A Code M distribution has an important advantage: you have until your tax filing deadline (including extensions) for the year of the offset to roll that amount into another retirement plan or IRA and avoid the tax hit entirely.14Internal Revenue Service. Plan Loan Offsets That gives you more time than the usual 60-day rollover window. If you’re under 59½ and don’t roll it over, the distribution is taxable and subject to the 10% early withdrawal penalty.

The Saver’s Credit

If your income is low to moderate, your 401(k) contributions may qualify you for a tax credit worth up to $1,000 ($2,000 if married filing jointly).
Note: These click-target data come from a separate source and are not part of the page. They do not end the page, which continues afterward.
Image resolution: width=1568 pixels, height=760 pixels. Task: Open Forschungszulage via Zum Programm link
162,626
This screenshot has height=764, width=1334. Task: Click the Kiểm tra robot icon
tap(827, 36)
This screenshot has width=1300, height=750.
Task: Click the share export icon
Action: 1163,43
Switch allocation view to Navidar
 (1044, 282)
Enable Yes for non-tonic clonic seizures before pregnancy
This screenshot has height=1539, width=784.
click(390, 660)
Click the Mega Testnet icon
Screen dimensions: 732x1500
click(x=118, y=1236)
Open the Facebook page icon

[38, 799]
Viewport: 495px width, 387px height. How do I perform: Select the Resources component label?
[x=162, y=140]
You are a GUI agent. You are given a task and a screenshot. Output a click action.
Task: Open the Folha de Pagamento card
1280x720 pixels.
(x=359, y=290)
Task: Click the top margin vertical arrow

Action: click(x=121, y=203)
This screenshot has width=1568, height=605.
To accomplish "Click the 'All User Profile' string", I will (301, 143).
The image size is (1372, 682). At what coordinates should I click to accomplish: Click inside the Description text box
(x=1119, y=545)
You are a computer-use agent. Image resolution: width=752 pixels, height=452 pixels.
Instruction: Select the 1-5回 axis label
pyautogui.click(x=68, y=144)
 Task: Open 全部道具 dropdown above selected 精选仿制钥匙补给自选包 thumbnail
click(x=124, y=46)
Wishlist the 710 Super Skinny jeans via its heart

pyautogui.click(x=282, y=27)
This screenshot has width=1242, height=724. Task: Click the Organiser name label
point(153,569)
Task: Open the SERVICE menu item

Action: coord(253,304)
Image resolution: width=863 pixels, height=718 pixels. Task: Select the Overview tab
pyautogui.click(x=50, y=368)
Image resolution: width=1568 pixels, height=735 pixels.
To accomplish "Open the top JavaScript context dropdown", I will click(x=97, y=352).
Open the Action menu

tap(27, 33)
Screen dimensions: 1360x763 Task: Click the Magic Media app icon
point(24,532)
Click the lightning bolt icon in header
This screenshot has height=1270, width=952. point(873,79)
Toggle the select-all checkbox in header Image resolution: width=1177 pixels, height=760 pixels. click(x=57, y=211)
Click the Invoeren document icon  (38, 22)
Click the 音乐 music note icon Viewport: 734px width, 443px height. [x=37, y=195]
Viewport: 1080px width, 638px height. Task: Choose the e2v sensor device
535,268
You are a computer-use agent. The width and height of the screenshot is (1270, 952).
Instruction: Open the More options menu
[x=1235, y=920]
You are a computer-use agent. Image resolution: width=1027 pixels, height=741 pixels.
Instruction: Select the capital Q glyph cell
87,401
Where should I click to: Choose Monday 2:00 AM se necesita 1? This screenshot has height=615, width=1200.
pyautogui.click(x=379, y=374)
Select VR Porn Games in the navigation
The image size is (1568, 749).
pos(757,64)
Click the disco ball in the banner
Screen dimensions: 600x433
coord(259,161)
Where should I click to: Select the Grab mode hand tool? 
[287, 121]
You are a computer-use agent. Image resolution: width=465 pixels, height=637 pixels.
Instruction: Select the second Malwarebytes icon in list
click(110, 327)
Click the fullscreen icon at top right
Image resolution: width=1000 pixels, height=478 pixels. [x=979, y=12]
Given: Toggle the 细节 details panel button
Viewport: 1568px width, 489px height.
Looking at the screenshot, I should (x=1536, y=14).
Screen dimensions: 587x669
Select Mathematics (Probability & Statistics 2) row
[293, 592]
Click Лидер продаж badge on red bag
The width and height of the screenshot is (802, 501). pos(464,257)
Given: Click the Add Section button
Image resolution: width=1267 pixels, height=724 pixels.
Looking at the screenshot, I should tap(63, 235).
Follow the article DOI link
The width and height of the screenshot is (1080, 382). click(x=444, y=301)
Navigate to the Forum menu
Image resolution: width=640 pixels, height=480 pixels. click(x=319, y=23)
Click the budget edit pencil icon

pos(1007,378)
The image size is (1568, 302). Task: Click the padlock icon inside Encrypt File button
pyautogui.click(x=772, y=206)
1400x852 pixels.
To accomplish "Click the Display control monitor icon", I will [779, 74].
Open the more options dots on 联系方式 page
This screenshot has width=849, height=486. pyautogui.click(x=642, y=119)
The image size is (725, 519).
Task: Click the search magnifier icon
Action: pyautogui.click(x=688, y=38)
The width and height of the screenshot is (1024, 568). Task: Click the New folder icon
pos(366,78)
This is the Retirement Savings Contributions Credit, claimed on Form 8880. The credit is a percentage of up to $2,000 in contributions per person — 50%, 20%, or 10% depending on your adjusted gross income and filing status.15Internal Revenue Service. Retirement Savings Contributions Credit (Savers Credit)

For 2026, the AGI thresholds are:4Internal Revenue Service. IRS Notice 2025-67 – 2026 Amounts Relating to Retirement Plans and IRAs

  • 50% credit: AGI up to $48,500 (married filing jointly), $36,375 (head of household), or $24,250 (single)
  • 20% credit: AGI of $48,501–$52,500 (MFJ), $36,376–$39,375 (HoH), or $24,251–$26,250 (single)
  • 10% credit: AGI of $52,501–$80,500 (MFJ), $39,376–$60,375 (HoH), or $26,251–$40,250 (single)

Above those thresholds, the credit drops to zero. One detail that surprises people: recent distributions from retirement accounts reduce the contribution amount that qualifies for the credit. The IRS is looking for net new savings, so if you pulled money out of a 401(k) or IRA in the current year, the two preceding years, or even between year-end and your filing deadline, that distribution offsets your contributions for credit purposes.15Internal Revenue Service. Retirement Savings Contributions Credit (Savers Credit) You’ll need your contribution figure from your W-2 (Box 12) and any 1099-R forms from recent years to fill out Form 8880 accurately.

State Taxes on 401(k) Distributions

Federal reporting is only part of the picture. State income tax treatment of 401(k) distributions varies dramatically. Some states have no income tax at all, while others tax retirement income at rates up to 13.3% for very high earners. A number of states offer partial exemptions for retirement income, which can significantly reduce your state tax bill. Check your state’s rules before assuming the federal tax is all you owe — your 1099-R will show state withholding in Boxes 12 through 17 if your plan administrator withheld anything, but that withholding may not cover your full state liability.